Te adelantamos el primer capítulo de «Lo breve», del mexicano Fernando Viveros

La novela se presentará el domingo 28 de abril a las 16 horas en la Feria del Libro de Buenos Aires
¿Vale la pena vivir más de cien años?

Con excepcional claridad y lucidez, la novela LO BREVE, con suspense, tensión y giros inesperados, aborda una inquietud crucial y limítrofe que se cuestionan muchos lectores: la tentadora pretensión de utilizar la inteligencia artificial y la biotecnología para prolongar la vida humana y diferir lo más posible la llegada de la muerte.

El tema central de esta novela es la aceptación de la finitud humana y la reconciliación con la muerte para reconciliarnos con la vida y vivirla con mayor paz y armonía. Aborda los dilemas éticos y emocionales que surgen al contrastar la condición mortal del ser humano con la antigua pretensión de prolongar la vida y evitar la muerte, pero ahora apoyada con la biotecnología y la inteligencia artificial.
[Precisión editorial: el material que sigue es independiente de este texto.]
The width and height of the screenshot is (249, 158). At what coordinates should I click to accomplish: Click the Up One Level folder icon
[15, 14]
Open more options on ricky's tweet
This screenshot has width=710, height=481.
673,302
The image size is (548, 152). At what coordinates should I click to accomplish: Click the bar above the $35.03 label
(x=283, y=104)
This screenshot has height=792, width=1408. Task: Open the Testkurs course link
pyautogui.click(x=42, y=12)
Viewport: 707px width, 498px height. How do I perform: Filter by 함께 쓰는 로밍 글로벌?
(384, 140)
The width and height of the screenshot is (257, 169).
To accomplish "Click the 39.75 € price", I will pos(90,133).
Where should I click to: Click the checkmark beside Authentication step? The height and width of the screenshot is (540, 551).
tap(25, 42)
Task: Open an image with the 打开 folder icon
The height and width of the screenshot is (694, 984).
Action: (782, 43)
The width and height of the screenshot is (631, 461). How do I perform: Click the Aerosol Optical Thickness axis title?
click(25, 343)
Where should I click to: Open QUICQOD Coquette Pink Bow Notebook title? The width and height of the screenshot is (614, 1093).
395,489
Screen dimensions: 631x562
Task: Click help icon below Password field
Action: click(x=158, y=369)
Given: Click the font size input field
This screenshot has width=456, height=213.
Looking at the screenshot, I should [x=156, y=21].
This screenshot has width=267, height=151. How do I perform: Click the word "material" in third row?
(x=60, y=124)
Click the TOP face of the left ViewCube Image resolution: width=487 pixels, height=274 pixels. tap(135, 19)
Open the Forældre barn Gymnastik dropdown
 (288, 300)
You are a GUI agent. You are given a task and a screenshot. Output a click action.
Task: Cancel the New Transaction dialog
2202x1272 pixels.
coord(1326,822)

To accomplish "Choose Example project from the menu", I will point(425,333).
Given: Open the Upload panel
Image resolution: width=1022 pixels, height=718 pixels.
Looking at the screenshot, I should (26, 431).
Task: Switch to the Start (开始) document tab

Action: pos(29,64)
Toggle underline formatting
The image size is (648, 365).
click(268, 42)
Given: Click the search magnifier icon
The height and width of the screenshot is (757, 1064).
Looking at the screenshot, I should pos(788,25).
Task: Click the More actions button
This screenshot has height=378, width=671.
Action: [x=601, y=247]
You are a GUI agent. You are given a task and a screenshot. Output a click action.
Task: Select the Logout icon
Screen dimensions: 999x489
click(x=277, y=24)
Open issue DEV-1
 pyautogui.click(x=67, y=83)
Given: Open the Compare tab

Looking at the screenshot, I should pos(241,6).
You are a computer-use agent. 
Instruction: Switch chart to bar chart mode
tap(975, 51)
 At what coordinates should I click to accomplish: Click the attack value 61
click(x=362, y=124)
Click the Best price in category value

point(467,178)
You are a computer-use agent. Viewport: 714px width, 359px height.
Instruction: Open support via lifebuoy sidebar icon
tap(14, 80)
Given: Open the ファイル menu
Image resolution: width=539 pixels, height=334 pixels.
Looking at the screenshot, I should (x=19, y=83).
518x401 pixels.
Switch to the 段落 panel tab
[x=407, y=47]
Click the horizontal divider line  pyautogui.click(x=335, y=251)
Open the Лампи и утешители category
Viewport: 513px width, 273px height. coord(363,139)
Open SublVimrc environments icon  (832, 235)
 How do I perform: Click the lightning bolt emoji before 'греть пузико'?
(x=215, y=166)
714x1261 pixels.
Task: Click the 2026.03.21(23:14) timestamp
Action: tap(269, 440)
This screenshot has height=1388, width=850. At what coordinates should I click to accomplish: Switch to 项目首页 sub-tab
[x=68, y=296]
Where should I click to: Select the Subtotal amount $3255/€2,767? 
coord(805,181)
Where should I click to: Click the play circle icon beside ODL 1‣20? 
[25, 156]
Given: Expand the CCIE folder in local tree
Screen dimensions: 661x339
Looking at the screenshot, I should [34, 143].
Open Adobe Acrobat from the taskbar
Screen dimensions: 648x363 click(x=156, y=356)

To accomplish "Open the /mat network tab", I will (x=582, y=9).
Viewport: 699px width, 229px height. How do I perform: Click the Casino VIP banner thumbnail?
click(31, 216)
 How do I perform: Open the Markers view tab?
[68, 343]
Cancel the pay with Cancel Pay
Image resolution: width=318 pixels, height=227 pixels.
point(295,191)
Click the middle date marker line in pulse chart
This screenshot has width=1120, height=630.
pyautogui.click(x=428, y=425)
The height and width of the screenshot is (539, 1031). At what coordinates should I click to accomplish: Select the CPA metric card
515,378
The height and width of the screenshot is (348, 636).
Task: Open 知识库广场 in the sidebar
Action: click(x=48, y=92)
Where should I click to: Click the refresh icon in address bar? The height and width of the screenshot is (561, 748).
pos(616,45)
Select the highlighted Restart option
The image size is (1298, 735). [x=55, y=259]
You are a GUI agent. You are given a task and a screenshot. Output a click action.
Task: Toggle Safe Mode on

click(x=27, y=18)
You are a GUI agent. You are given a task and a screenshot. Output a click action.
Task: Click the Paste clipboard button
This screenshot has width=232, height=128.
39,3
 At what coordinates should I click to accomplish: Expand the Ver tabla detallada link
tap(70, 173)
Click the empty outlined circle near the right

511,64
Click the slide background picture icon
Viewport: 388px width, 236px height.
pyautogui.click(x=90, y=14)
Fernando Viveros, mexicano, escribe thrillers psicológicos sobre temas globales y contemporáneos siempre buscando nuevas maneras de narrar. Ha escrito cinco novelas que tratan sobre la evolución de las emociones humanas con la interacción con la inteligencia artificial, la inserción de tecnología en el cuerpo humano, la programación genética, la pérdida de libertad por la hipervigilancia y control digitales en redes sociales, la colonización espacial y la pretensión de extender la expectativa de vida humana.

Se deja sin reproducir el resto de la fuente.